Phila (in Greek Φιλια; died in 287 BC), daughter of Antipater, the regent of Macedonia, is celebrated by the ancient sources as one of the noblest and most virtuous women of the age in which she lived. Her abilities and judgment were so conspicuous even at an early age, that her father, Antipater, was in the often consulted her in regard to political affairs.
According to Antonius Diogenes2, she was married to Balacrus (probably the satrap of Cappadocia of that name) as early as 332 BC. In 322 BC, her father gave her in marriage to Craterus as a reward for his assistance to Antipater in the Lamian war.1 After the death of Craterus a year later, she was again married to the young Demetrius Poliorcetes, the son of Antigonus.3
The date of her marriage is assumed to have taken place between 319 BC and 315, since the remains of her late husband were consigned to her care by Ariston, the friend of Eumenes in 315 BC.4 Despite the large difference in age, Phila appears to have had great influence over her youthful husband, who treated her with the utmost respect and consideration, and towards whom she had great affection, in spite of his numerous amours and subsequent marriages. During the many vicissitudes of fortune which Demetrius experienced, Phila seems to have resided principally in Cyprus from whence she sent letters and costly presents to her husband during the siege of Rhodes.

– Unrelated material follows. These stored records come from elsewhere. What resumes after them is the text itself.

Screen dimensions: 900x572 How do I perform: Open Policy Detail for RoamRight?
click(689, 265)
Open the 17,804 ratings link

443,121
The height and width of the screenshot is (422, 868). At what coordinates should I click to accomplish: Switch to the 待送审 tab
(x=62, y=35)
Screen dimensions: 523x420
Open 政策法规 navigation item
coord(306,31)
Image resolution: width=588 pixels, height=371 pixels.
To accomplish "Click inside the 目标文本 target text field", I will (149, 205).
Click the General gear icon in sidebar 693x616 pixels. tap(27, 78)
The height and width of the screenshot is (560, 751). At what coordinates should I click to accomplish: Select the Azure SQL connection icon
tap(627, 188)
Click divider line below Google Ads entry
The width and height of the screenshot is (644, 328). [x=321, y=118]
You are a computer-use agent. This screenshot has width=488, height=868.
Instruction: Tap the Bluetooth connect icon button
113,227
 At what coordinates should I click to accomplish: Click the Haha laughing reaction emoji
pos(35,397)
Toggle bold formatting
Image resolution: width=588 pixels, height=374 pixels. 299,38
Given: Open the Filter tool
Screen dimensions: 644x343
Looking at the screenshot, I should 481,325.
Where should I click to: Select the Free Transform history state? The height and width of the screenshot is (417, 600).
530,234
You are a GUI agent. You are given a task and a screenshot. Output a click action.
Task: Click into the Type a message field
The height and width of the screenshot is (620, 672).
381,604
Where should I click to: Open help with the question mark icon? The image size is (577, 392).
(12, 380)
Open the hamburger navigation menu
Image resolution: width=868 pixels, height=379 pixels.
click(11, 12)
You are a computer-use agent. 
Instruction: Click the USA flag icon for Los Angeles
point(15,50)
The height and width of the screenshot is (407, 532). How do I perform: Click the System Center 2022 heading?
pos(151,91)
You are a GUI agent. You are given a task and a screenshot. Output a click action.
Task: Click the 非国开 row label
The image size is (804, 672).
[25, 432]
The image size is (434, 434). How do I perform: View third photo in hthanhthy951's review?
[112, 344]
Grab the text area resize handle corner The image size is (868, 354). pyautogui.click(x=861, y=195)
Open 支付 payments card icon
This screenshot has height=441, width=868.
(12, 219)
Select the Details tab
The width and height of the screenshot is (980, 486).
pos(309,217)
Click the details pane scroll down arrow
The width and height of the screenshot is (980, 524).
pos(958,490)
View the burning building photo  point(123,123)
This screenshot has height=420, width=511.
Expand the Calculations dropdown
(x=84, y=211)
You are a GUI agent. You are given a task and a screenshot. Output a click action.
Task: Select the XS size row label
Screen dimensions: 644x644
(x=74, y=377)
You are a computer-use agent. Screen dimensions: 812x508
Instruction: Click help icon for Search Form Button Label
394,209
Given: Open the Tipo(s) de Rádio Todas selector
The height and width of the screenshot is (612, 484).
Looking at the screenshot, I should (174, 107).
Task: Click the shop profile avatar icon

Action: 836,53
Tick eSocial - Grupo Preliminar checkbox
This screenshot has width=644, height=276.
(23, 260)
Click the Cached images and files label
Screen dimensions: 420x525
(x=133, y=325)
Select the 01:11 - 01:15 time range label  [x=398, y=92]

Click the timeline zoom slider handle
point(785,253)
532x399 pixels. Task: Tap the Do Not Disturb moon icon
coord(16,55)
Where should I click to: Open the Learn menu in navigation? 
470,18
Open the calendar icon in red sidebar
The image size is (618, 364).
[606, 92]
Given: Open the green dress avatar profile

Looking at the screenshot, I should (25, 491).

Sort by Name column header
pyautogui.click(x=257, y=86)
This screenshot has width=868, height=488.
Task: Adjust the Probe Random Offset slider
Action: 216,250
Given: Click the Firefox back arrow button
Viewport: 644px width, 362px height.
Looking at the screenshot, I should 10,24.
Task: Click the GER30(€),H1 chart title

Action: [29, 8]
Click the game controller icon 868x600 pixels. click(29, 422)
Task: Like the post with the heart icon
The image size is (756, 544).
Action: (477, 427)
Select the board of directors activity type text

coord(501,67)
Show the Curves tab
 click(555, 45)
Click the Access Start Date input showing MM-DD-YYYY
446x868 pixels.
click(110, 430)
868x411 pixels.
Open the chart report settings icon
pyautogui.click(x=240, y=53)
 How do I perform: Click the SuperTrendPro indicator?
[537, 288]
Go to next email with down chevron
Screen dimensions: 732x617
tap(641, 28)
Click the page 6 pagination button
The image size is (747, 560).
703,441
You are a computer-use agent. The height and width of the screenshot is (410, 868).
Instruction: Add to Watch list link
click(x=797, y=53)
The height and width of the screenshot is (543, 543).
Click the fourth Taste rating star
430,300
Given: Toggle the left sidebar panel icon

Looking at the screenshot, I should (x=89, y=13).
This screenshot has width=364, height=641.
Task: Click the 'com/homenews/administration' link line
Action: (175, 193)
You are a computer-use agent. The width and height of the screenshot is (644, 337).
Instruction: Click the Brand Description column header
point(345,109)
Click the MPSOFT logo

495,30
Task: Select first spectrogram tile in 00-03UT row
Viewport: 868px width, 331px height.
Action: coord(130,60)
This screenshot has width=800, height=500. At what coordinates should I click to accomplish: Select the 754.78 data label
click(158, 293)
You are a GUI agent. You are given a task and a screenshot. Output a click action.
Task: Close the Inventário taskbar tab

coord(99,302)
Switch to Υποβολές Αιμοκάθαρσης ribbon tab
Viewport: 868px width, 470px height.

After the fatal battle of Ipsus, she joined Demetrius, who sent her to his brother Cassander in Macedonia, to endeavour to effect a reconciliation and treaty between him and Demetrius. She appears to have again returned to Cyprus, where, in 295 BC, she was besieged in Salamis by the king of Egypt Ptolemy, and ultimately compelled to surrender, but was treated by him in the most honourable manner, and sent together with her children in safety to Macedonia. Here she now shared the fortunes of her husband, and contributed not a little to secure the attachment of the Macedonian people to his person. But when, in 287 BC, a sudden revolution once more precipitated Demetrius from the throne, Phila, unable to bear this unexpected reverse, and despairing of the future, put an end to her own life at Cassandreia.5
Phila's influence was ever exerted in the cause of peace, in protecting the oppressed, and in attempting to calm the violent passions of those who surrounded her. She left two children by Demetrius; Antigonus, surnamed Gonatas, who became king of Macedonia; and a daughter, Stratonice, married first to Seleucus, and afterwards to his son Antiochus.6 She also had a son by Craterus, who bore his father's name. The Athenians, in order to pay their court to Demetrius, consecrated a temple to Phila, under the name of Aphrodite.7
Smith, William; Dictionary of Greek and Roman Biography and Mythology, "Phila (2)", Boston, (1867)
This article incorporates text from the public domain Dictionary of Greek and Roman Biography and Mythology by William Smith (1867).